Expression of Dirac Delta Correlation

Question

spatio-temporal white noise $\xi(x,t)$ is often expressed as

$$\langle\xi(x,t)\rangle=0,$$ $$\langle\xi(x_1,t_1)\xi(x_2,t_2)\rangle=\delta(t_2-t_1)\delta(x_2-x_1).$$

Now I understand that the first term means zero mean and the second term means Dirac delta correlation, i.e., zero correlation unless $t_2=t_2$ and $x_2=x_1$. First of all I think it is a strong assumption that there is zero correlation in space. However, this clearly depends on the problem.

My question is: What is the explanation of the second term? I understand that the RHS is always zero unless $t_2=t_1$ and $x_1=x_2$. But what about the LHS? Is this the mean of the product of two random variables? If yes, why should it be $\neq0$ if the mean of both variables is 0? Or does it mean something else?

Answer 1

To make proper sense of this equation, of course it is helpful to put it in some physical context. I will relate some of the explanation to Brownian motion, since it is a very typical example. I think you are basically asking two questions.

1) How can something with mean 0 have non-zero correlation?

Quite generally, a random noise is considered a generalized force (in Brownian motion: Collisions with the solvent molecules, e.g. water). The averaging you carry out is over all possible values of the force. A mean zero random noise is often a consequence of the assumption of an isotropic noise distribution -- any direction is equally likely, so $\langle \xi(x,t) \rangle = \langle -\xi(x,t) \rangle$ = 0. Obviously, this does not apply to the square of the force, $\langle \xi^2(x,t) \rangle$.

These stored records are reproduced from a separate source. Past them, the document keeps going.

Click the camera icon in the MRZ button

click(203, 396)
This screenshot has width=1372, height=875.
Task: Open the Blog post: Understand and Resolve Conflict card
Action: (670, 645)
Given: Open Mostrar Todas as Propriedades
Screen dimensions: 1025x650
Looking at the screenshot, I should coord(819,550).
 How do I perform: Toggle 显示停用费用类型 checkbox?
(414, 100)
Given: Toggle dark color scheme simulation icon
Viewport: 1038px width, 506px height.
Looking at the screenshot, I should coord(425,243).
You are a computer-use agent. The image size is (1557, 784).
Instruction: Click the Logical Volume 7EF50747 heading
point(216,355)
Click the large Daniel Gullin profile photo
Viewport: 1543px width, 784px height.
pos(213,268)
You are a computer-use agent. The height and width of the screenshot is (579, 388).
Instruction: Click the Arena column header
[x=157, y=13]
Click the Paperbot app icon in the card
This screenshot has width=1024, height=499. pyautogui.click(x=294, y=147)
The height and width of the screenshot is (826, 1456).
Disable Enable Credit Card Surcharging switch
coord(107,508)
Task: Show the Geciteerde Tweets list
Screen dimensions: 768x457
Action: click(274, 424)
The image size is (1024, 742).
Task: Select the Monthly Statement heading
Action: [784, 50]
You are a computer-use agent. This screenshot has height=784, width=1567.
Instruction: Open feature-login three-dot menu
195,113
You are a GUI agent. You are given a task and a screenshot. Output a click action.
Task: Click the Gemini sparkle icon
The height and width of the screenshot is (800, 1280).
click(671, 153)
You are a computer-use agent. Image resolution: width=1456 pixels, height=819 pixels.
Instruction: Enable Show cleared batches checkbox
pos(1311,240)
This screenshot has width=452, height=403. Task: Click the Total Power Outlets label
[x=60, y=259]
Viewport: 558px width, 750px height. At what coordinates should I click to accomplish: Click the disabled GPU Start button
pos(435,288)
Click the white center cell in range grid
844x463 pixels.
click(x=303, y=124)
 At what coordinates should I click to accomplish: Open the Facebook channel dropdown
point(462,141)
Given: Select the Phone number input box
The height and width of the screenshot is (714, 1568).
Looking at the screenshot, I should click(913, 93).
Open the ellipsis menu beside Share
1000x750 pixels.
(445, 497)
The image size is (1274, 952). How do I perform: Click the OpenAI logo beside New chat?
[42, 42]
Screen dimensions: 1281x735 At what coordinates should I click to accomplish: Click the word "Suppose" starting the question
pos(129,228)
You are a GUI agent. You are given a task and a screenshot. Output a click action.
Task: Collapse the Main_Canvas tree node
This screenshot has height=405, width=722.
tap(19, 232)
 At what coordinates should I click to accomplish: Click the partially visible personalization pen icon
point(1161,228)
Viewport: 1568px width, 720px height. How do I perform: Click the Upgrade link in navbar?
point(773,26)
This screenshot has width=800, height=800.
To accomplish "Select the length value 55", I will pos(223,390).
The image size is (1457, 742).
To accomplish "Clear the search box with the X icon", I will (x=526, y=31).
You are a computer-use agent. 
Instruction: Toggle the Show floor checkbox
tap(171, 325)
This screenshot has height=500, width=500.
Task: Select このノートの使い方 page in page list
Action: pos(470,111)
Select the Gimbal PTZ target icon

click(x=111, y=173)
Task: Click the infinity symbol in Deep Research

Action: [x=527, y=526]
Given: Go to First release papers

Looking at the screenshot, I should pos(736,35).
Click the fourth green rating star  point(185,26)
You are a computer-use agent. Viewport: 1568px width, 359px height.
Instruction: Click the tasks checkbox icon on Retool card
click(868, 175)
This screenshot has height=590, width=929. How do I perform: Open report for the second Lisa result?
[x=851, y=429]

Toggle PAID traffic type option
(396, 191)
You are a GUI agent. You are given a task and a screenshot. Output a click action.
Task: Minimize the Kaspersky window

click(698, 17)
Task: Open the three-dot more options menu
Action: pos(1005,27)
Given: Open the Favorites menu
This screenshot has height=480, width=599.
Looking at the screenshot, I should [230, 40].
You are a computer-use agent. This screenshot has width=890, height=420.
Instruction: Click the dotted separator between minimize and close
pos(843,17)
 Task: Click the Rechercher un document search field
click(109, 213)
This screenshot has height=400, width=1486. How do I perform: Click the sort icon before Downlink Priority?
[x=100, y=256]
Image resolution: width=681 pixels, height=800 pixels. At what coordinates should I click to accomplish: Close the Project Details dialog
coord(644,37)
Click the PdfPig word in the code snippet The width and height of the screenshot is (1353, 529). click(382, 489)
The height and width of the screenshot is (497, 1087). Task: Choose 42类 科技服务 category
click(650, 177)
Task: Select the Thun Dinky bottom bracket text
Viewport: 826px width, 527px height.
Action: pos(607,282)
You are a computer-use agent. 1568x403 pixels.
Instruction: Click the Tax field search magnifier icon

2) Why is "zero correlation in space" sensible?

This is a matter of scales. Every process has its time and length scale. The assumption of $\delta$-correlation is sensible if the length and time scale associated with the fluctuation of your random force are negligible compared to the time and length scales associated with the motion of your particle (or random field, whatever your system is describing). Let's take two length scales, the microscopic length scale $l_{\textrm{mic}}$ and a mesoscopic length scale $l_{\textrm{mac}}$. Now, ignoring time dependence, the random noise correlation in your system may be of the form $\langle\xi(x_1)\xi(x_2)\rangle = C e^{-|x_1 - x_2|/l_{\textrm{mic}}}$. The constant may depend on $l_{\textrm{mic}}$. But for $l_{\textrm{mic}} \ll l_{\textrm{mac}}$, the exponential will drop off very fast on the length scale you are solving your Langevin equation (or what it may be) on. In principle, you will end up with integrals of the form $$\int_0^l \textrm{d}(|x_1 - x_2|)\langle\xi(x_1)\xi(x_2)\rangle = C\int_0^l \textrm{d}r e^{-r/l_{\textrm{mic}}} \ {\color{red}=}\ C\int_0^{{\color{red}\infty}} \textrm{d}r e^{-r/l_{\textrm{mic}}} = C l_{\textrm{mic}}.$$ The red equality is due to the fact that $l \sim l_{\textrm{mac}}$ will be a macroscopic length scale and we can extend the integral to infinity. Therefore, it is a reasonable approximation to just replace the correlation by a $\delta$-function with a proper coefficient.

Summing that up, if you go back to a particle in a bath, the expression for the noise-noise correlation in your question just means that the random fluctuations are uncorrelated on the length and time scales relevant to the immersed particle.